Provided data START

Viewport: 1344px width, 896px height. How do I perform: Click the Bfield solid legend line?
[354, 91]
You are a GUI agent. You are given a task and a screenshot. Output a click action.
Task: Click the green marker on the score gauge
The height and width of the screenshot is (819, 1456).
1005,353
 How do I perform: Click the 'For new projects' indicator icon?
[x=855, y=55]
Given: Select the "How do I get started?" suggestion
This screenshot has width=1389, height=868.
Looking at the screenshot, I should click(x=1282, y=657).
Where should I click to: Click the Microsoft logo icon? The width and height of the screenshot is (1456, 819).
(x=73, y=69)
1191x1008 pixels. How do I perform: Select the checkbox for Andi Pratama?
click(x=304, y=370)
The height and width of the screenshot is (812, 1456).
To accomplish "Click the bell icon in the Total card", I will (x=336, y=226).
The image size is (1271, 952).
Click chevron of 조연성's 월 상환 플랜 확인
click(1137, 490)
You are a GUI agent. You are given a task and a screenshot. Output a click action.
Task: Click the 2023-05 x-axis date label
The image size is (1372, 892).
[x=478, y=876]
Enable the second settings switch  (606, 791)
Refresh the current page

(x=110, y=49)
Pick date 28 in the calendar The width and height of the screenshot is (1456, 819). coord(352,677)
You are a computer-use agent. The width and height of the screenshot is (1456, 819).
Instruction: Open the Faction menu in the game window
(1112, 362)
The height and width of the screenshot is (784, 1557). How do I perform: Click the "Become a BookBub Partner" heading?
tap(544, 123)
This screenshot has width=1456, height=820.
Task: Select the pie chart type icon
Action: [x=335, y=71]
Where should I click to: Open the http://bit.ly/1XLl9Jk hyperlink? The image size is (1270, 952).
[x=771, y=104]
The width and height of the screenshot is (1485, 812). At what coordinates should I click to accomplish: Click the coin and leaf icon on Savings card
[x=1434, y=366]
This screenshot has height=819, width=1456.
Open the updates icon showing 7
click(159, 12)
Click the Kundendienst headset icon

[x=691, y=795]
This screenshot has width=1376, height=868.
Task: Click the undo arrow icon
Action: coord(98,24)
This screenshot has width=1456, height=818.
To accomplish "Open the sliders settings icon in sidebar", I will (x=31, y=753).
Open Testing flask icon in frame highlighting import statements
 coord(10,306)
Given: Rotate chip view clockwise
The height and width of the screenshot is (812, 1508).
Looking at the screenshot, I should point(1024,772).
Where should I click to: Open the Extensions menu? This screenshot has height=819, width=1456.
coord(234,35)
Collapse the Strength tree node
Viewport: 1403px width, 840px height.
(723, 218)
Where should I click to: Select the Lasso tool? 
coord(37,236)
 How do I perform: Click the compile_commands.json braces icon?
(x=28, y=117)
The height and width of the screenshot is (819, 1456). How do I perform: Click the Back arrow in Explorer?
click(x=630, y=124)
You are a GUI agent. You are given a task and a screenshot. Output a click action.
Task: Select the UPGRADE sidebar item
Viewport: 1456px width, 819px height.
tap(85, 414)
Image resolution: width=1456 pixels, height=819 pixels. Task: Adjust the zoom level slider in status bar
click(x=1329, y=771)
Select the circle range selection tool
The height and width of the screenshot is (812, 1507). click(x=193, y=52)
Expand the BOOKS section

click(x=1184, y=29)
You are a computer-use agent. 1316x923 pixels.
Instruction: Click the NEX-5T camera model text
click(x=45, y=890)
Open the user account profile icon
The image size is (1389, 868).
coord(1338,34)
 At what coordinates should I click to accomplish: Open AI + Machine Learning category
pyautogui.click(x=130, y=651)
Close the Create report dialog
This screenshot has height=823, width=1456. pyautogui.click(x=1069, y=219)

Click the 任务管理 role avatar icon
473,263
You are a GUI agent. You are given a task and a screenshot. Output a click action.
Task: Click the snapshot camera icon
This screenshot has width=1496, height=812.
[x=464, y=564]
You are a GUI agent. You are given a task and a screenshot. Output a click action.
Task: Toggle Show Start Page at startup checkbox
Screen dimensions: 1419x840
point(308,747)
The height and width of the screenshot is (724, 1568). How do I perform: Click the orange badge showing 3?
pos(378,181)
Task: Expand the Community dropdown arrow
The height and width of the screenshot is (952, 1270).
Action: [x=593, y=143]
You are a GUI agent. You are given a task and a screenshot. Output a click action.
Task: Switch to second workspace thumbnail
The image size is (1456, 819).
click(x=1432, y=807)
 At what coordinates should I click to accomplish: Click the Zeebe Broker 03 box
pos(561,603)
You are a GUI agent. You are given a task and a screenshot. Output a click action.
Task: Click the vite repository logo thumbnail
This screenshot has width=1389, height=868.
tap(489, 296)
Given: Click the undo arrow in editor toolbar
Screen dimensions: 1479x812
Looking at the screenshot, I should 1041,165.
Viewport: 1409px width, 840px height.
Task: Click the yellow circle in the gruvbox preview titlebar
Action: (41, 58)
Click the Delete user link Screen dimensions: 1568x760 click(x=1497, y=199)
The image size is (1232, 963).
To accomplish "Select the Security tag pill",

Provided data END

What the exercise asks: In these records, tally the lines that contain the string "second", and give only the result.

Answer section: 2